Swap "Where should I click to" for "Where do I click to" everywhere in the listing below and reproduce it with nothing else changed.

Target position records:
───

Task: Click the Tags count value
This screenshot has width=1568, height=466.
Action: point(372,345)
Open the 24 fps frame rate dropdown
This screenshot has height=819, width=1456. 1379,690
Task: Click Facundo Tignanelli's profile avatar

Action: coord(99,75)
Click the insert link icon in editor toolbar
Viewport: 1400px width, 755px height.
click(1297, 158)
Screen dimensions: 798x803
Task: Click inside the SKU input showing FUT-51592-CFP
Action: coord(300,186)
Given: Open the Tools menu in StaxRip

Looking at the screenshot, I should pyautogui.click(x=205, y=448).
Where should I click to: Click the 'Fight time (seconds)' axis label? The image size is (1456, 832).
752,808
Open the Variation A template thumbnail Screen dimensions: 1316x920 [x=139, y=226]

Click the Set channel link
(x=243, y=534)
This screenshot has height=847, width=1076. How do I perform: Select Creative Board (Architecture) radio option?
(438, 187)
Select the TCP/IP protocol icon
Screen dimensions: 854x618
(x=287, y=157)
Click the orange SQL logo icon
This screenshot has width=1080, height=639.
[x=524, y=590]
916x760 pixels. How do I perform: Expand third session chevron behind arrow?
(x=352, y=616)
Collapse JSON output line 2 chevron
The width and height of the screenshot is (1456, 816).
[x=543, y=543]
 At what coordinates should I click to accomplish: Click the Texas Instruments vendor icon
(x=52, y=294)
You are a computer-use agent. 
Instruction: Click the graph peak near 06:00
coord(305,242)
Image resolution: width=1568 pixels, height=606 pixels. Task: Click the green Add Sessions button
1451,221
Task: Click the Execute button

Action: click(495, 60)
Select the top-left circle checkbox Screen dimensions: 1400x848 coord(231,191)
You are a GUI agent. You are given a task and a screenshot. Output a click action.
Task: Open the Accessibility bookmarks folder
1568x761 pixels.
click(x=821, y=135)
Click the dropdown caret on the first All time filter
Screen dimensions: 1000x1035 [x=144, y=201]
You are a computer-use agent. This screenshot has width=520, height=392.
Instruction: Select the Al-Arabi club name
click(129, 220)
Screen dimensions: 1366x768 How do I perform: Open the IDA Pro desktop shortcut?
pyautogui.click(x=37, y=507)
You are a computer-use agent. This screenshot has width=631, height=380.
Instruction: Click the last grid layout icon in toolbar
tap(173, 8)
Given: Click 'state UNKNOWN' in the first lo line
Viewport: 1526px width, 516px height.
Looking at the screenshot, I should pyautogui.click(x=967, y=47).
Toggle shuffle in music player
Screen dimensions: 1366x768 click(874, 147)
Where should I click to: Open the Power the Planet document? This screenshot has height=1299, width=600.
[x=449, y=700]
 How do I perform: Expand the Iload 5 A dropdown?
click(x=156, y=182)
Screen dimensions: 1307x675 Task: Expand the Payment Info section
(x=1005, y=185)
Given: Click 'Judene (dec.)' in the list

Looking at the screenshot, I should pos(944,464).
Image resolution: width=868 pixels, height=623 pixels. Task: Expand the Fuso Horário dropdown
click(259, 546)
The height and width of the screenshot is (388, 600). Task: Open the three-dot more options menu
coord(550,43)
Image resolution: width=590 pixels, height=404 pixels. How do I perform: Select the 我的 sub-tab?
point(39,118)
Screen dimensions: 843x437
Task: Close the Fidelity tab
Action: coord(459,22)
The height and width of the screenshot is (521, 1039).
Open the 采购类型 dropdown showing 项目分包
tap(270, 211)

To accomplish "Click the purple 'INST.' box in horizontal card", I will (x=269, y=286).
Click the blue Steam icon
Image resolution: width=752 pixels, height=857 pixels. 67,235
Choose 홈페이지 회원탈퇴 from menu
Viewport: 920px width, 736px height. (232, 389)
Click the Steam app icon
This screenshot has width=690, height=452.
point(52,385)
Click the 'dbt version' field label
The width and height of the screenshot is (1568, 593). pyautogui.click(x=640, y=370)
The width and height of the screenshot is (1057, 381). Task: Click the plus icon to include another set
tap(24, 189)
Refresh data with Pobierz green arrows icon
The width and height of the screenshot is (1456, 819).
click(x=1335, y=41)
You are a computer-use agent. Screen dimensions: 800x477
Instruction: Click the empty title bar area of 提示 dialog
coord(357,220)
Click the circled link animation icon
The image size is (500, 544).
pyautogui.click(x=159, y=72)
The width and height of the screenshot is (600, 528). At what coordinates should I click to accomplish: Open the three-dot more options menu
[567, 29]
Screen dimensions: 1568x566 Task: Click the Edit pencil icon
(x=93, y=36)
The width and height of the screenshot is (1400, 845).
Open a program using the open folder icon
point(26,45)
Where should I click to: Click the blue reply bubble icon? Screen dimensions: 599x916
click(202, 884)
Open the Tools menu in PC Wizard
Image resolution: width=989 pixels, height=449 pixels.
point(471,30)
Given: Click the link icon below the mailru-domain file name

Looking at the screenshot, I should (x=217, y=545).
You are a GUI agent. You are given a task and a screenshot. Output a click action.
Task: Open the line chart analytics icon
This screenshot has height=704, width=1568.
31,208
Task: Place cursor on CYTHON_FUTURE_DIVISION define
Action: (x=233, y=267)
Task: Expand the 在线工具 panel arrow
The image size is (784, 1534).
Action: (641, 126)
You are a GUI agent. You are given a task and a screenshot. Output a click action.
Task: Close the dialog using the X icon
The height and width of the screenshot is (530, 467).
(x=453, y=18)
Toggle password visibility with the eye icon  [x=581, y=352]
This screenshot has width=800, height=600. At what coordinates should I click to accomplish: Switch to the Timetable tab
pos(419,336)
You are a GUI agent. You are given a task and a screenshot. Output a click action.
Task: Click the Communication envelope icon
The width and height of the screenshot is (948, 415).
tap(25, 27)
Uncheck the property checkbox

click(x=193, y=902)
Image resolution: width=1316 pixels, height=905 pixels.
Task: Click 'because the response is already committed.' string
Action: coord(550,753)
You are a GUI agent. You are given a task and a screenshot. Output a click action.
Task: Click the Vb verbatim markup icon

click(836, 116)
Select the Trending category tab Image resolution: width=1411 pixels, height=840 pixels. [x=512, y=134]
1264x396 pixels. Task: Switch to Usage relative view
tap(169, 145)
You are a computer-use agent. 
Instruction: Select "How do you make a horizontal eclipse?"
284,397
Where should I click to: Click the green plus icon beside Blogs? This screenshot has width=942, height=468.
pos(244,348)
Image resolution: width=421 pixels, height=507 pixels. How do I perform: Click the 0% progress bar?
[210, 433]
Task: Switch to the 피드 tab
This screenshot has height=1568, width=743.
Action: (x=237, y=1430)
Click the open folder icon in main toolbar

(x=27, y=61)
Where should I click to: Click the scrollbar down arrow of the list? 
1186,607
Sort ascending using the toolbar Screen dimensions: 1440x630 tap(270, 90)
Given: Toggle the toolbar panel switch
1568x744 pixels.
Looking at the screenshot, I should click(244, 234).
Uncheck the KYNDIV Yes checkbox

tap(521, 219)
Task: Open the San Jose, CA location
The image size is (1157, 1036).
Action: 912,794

───

*OUTPUT FOR THIS EXERCISE*
Task: Click the Tags count value
This screenshot has width=1568, height=466.
Action: point(372,345)
Open the 24 fps frame rate dropdown
This screenshot has height=819, width=1456. 1379,690
Task: Click Facundo Tignanelli's profile avatar

Action: coord(99,75)
Click the insert link icon in editor toolbar
Viewport: 1400px width, 755px height.
click(1297, 158)
Screen dimensions: 798x803
Task: Click inside the SKU input showing FUT-51592-CFP
Action: coord(300,186)
Given: Open the Tools menu in StaxRip

Looking at the screenshot, I should pyautogui.click(x=205, y=448).
Where do I click to: Click the 'Fight time (seconds)' axis label? The image size is (1456, 832).
752,808
Open the Variation A template thumbnail Screen dimensions: 1316x920 [x=139, y=226]

Click the Set channel link
(x=243, y=534)
This screenshot has height=847, width=1076. How do I perform: Select Creative Board (Architecture) radio option?
(438, 187)
Select the TCP/IP protocol icon
Screen dimensions: 854x618
(x=287, y=157)
Click the orange SQL logo icon
This screenshot has width=1080, height=639.
[x=524, y=590]
916x760 pixels. How do I perform: Expand third session chevron behind arrow?
(x=352, y=616)
Collapse JSON output line 2 chevron
The width and height of the screenshot is (1456, 816).
[x=543, y=543]
 At what coordinates should I click to accomplish: Click the Texas Instruments vendor icon
(x=52, y=294)
You are a computer-use agent. 
Instruction: Click the graph peak near 06:00
coord(305,242)
Image resolution: width=1568 pixels, height=606 pixels. Task: Click the green Add Sessions button
1451,221
Task: Click the Execute button

Action: click(495, 60)
Select the top-left circle checkbox Screen dimensions: 1400x848 coord(231,191)
You are a GUI agent. You are given a task and a screenshot. Output a click action.
Task: Open the Accessibility bookmarks folder
1568x761 pixels.
click(x=821, y=135)
Click the dropdown caret on the first All time filter
Screen dimensions: 1000x1035 [x=144, y=201]
You are a computer-use agent. This screenshot has width=520, height=392.
Instruction: Select the Al-Arabi club name
click(129, 220)
Screen dimensions: 1366x768 How do I perform: Open the IDA Pro desktop shortcut?
pyautogui.click(x=37, y=507)
You are a computer-use agent. This screenshot has width=631, height=380.
Instruction: Click the last grid layout icon in toolbar
tap(173, 8)
Given: Click 'state UNKNOWN' in the first lo line
Viewport: 1526px width, 516px height.
Looking at the screenshot, I should pyautogui.click(x=967, y=47).
Toggle shuffle in music player
Screen dimensions: 1366x768 click(874, 147)
Where do I click to: Open the Power the Planet document? This screenshot has height=1299, width=600.
[x=449, y=700]
 How do I perform: Expand the Iload 5 A dropdown?
click(x=156, y=182)
Screen dimensions: 1307x675 Task: Expand the Payment Info section
(x=1005, y=185)
Given: Click 'Judene (dec.)' in the list

Looking at the screenshot, I should pos(944,464).
Image resolution: width=868 pixels, height=623 pixels. Task: Expand the Fuso Horário dropdown
click(259, 546)
The height and width of the screenshot is (388, 600). Task: Open the three-dot more options menu
coord(550,43)
Image resolution: width=590 pixels, height=404 pixels. How do I perform: Select the 我的 sub-tab?
point(39,118)
Screen dimensions: 843x437
Task: Close the Fidelity tab
Action: coord(459,22)
The height and width of the screenshot is (521, 1039).
Open the 采购类型 dropdown showing 项目分包
tap(270, 211)

To accomplish "Click the purple 'INST.' box in horizontal card", I will (x=269, y=286).
Click the blue Steam icon
Image resolution: width=752 pixels, height=857 pixels. 67,235
Choose 홈페이지 회원탈퇴 from menu
Viewport: 920px width, 736px height. (232, 389)
Click the Steam app icon
This screenshot has width=690, height=452.
point(52,385)
Click the 'dbt version' field label
The width and height of the screenshot is (1568, 593). pyautogui.click(x=640, y=370)
The width and height of the screenshot is (1057, 381). Task: Click the plus icon to include another set
tap(24, 189)
Refresh data with Pobierz green arrows icon
The width and height of the screenshot is (1456, 819).
click(x=1335, y=41)
You are a computer-use agent. Screen dimensions: 800x477
Instruction: Click the empty title bar area of 提示 dialog
coord(357,220)
Click the circled link animation icon
The image size is (500, 544).
pyautogui.click(x=159, y=72)
The width and height of the screenshot is (600, 528). At what coordinates should I click to accomplish: Open the three-dot more options menu
[567, 29]
Screen dimensions: 1568x566 Task: Click the Edit pencil icon
(x=93, y=36)
The width and height of the screenshot is (1400, 845).
Open a program using the open folder icon
point(26,45)
Where do I click to: Click the blue reply bubble icon? Screen dimensions: 599x916
click(202, 884)
Open the Tools menu in PC Wizard
Image resolution: width=989 pixels, height=449 pixels.
point(471,30)
Given: Click the link icon below the mailru-domain file name

Looking at the screenshot, I should (x=217, y=545).
You are a GUI agent. You are given a task and a screenshot. Output a click action.
Task: Open the line chart analytics icon
This screenshot has height=704, width=1568.
31,208
Task: Place cursor on CYTHON_FUTURE_DIVISION define
Action: (x=233, y=267)
Task: Expand the 在线工具 panel arrow
The image size is (784, 1534).
Action: (641, 126)
You are a GUI agent. You are given a task and a screenshot. Output a click action.
Task: Close the dialog using the X icon
The height and width of the screenshot is (530, 467).
(x=453, y=18)
Toggle password visibility with the eye icon  [x=581, y=352]
This screenshot has width=800, height=600. At what coordinates should I click to accomplish: Switch to the Timetable tab
pos(419,336)
You are a GUI agent. You are given a task and a screenshot. Output a click action.
Task: Click the Communication envelope icon
The width and height of the screenshot is (948, 415).
tap(25, 27)
Uncheck the property checkbox

click(x=193, y=902)
Image resolution: width=1316 pixels, height=905 pixels.
Task: Click 'because the response is already committed.' string
Action: coord(550,753)
You are a GUI agent. You are given a task and a screenshot. Output a click action.
Task: Click the Vb verbatim markup icon

click(836, 116)
Select the Trending category tab Image resolution: width=1411 pixels, height=840 pixels. [x=512, y=134]
1264x396 pixels. Task: Switch to Usage relative view
tap(169, 145)
You are a computer-use agent. 
Instruction: Select "How do you make a horizontal eclipse?"
284,397
Where do I click to: Click the green plus icon beside Blogs? This screenshot has width=942, height=468.
pos(244,348)
Image resolution: width=421 pixels, height=507 pixels. How do I perform: Click the 0% progress bar?
[210, 433]
Task: Switch to the 피드 tab
This screenshot has height=1568, width=743.
Action: (x=237, y=1430)
Click the open folder icon in main toolbar

(x=27, y=61)
Where do I click to: Click the scrollbar down arrow of the list? 
1186,607
Sort ascending using the toolbar Screen dimensions: 1440x630 tap(270, 90)
Given: Toggle the toolbar panel switch
1568x744 pixels.
Looking at the screenshot, I should click(244, 234).
Uncheck the KYNDIV Yes checkbox

tap(521, 219)
Task: Open the San Jose, CA location
The image size is (1157, 1036).
Action: 912,794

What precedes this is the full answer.